Hingley-Wilson S, Connell D, Pollock K, Grass L, Potiphar L, Bremang S, Lalvani A, Hsu T, Jacobs Jr W, Tchilian E, Sykes A, Kon O (2014) ESX1-dependent fractalkine mediates chemotaxis and Mycobacterium tuberculosis infection in humans, Tuberculosis 94 (3) pp. 262-270
Mycobacterium tuberculosis-induced cellular aggregation is essential for granuloma formation and may assist establishment and early spread of M. tuberculosis infection.

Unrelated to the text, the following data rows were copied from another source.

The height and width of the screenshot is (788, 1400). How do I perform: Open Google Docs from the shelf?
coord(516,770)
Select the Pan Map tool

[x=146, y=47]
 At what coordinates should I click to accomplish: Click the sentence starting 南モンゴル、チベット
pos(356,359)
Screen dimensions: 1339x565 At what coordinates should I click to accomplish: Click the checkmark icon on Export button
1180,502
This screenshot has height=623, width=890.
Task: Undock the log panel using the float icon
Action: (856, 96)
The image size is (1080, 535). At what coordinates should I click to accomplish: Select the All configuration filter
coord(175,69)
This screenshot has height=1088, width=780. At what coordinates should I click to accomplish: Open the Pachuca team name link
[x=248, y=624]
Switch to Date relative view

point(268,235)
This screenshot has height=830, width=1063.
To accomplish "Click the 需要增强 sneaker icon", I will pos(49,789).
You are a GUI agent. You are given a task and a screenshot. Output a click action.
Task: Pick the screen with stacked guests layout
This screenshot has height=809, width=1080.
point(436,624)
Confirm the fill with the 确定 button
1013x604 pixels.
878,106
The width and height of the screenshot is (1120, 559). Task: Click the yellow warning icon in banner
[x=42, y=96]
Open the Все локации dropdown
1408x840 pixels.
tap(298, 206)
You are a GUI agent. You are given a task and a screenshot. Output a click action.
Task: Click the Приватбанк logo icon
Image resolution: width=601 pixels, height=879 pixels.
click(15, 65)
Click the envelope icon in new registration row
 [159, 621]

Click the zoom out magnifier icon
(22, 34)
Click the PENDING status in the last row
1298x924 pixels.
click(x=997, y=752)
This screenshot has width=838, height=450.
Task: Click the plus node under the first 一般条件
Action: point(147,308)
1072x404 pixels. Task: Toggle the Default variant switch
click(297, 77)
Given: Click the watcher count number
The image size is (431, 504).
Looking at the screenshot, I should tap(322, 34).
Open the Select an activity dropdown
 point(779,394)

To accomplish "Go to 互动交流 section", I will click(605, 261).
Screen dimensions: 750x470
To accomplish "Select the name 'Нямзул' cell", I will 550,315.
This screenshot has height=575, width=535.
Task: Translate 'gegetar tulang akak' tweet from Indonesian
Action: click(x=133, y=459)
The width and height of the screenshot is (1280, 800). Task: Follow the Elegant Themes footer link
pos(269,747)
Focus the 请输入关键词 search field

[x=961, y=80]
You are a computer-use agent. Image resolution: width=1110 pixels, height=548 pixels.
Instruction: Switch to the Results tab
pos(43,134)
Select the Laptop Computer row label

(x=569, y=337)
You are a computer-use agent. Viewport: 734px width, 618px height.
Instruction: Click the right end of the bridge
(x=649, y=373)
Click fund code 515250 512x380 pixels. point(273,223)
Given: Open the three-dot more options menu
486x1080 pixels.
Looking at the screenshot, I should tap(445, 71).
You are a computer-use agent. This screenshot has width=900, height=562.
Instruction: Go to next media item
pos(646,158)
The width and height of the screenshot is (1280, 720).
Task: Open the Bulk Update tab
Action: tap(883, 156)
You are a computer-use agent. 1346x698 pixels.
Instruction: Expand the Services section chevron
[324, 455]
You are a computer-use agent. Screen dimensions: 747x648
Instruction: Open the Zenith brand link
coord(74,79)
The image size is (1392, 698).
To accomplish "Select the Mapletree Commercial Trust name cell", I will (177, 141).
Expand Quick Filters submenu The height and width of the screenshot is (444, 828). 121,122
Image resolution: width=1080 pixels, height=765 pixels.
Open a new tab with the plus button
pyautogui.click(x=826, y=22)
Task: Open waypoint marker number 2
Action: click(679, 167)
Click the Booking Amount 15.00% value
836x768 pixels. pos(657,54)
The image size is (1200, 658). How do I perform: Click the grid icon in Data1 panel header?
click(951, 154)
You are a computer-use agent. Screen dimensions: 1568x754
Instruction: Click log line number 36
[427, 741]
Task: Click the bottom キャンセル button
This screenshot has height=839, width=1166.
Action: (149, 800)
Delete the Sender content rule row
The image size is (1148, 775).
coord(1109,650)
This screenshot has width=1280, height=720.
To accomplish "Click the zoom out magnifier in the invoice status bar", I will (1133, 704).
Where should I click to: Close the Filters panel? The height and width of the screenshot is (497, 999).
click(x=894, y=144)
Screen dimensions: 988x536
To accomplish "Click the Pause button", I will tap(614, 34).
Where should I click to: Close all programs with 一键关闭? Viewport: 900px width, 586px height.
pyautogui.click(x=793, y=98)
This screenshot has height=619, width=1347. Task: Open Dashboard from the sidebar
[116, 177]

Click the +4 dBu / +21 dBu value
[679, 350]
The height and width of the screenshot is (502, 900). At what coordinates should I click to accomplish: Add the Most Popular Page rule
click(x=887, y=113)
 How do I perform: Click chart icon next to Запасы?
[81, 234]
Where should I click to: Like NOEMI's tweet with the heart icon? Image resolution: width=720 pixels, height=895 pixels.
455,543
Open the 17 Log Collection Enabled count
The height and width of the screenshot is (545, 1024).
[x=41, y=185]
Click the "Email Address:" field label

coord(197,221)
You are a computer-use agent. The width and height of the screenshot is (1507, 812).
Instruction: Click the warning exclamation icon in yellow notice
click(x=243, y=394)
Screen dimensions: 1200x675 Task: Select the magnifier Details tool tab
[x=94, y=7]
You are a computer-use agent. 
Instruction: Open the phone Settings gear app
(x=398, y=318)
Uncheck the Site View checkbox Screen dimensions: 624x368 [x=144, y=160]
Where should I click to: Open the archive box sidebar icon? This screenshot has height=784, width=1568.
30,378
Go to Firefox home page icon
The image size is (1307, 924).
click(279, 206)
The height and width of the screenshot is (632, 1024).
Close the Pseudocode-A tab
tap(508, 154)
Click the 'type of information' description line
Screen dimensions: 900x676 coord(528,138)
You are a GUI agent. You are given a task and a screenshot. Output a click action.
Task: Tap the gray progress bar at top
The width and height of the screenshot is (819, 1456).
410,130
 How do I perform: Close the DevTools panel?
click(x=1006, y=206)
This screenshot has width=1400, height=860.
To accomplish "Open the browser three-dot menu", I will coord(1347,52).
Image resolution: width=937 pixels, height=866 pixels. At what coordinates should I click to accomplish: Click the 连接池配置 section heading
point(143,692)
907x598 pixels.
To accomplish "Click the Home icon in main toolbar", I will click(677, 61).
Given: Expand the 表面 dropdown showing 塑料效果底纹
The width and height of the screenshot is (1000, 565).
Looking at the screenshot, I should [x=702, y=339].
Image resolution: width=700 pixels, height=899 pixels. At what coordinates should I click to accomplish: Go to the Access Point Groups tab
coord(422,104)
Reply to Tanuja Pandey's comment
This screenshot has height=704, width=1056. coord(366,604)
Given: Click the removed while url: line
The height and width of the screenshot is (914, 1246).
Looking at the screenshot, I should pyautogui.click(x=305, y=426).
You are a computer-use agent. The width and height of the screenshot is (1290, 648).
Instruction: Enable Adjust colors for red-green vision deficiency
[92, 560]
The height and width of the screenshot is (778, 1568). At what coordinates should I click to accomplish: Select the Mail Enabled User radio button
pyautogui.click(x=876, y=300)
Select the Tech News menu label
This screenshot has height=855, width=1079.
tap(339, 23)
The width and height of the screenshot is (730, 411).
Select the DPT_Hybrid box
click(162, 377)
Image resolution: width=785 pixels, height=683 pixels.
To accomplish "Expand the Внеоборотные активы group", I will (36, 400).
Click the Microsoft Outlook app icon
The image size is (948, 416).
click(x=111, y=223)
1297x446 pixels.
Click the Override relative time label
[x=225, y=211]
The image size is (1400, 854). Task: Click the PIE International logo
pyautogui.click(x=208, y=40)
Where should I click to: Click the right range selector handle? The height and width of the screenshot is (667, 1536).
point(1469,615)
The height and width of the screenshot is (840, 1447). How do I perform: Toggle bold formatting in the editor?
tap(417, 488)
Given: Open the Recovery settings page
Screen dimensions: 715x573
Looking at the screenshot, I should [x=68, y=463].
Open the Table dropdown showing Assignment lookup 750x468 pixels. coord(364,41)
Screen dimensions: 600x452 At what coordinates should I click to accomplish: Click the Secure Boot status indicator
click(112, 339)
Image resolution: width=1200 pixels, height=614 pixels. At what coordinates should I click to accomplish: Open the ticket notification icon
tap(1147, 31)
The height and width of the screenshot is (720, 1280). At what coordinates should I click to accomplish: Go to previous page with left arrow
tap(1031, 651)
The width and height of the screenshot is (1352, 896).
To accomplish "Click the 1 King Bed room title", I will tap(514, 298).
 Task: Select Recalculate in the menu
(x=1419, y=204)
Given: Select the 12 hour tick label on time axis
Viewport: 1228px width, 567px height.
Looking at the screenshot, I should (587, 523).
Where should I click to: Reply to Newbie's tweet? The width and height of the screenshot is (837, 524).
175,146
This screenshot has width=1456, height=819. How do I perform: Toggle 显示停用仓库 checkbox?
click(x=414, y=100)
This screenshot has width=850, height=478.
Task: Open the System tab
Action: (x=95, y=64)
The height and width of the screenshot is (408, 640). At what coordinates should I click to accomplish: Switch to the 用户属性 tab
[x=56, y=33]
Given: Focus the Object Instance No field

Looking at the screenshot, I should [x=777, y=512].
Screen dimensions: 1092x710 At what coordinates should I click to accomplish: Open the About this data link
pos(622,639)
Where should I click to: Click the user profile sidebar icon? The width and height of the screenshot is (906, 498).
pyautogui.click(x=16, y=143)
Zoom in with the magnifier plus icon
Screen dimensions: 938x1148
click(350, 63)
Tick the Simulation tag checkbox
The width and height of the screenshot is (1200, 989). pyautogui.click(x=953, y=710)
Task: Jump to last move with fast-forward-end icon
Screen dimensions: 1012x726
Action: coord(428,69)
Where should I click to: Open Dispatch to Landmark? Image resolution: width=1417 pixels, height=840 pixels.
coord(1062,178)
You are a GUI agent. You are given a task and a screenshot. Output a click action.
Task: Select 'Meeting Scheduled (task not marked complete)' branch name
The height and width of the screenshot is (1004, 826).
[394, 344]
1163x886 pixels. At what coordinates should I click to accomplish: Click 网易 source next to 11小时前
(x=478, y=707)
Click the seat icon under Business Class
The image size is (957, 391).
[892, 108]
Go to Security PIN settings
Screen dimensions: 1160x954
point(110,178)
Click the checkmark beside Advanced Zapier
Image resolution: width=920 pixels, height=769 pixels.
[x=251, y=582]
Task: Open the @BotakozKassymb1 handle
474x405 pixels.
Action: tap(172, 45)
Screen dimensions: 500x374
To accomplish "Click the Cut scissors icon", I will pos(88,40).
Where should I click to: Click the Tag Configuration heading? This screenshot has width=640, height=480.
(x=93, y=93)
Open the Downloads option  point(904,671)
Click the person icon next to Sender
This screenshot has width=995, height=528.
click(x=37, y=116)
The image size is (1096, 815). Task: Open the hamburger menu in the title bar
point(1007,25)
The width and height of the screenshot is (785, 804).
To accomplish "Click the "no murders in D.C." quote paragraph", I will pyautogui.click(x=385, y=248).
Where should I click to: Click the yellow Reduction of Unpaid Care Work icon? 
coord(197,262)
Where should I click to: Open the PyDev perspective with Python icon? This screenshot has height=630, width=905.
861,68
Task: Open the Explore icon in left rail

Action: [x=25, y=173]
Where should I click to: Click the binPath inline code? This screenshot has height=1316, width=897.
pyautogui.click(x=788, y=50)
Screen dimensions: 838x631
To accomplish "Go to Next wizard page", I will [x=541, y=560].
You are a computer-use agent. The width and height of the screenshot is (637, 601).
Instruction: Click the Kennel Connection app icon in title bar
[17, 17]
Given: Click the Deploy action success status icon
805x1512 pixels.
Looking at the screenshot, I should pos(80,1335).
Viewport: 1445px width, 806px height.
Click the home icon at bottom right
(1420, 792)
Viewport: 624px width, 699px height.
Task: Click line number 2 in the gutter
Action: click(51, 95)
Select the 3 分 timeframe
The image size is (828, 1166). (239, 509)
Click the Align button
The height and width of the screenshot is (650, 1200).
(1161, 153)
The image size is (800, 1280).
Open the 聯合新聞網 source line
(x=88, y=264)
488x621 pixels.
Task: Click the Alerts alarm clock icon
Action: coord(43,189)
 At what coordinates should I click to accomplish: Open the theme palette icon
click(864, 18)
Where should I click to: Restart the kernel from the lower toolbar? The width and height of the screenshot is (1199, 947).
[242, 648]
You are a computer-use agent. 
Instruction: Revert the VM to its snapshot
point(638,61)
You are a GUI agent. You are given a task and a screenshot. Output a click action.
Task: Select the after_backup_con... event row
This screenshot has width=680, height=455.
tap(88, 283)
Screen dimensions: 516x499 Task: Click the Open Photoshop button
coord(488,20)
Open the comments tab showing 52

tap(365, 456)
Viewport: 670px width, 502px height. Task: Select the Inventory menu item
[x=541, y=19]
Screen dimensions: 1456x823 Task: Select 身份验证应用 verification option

The M. tuberculosis ESX1 mutant, which has a non-functional type VII secretion system, induced significantly less production of the host macrophage-derived chemokine fractalkine (CX3CL1). Upon infection of human macrophages ESX1-dependent fractalkine production mediated selective recruitment of CD11b+ monocytic cells and increased infection of neighbouring cells consistent with early local spread of infection. Fractalkine levels were raised in vivo at tuberculous disease sites in humans and were significantly associated with increased CD11b+ monocytic cellular recruitment and extent of granulomatous disease. These findings suggest a novel fractalkine-dependent ESX1-mediated mechanism in early tuberculous disease pathogenesis in humans. Modulation of M. tuberculosis-mediated fractalkine induction may represent a potential treatment option in the future, perhaps allowing us to switch off a key mechanism required by the pathogen to spread between cells. © 2014 The Authors.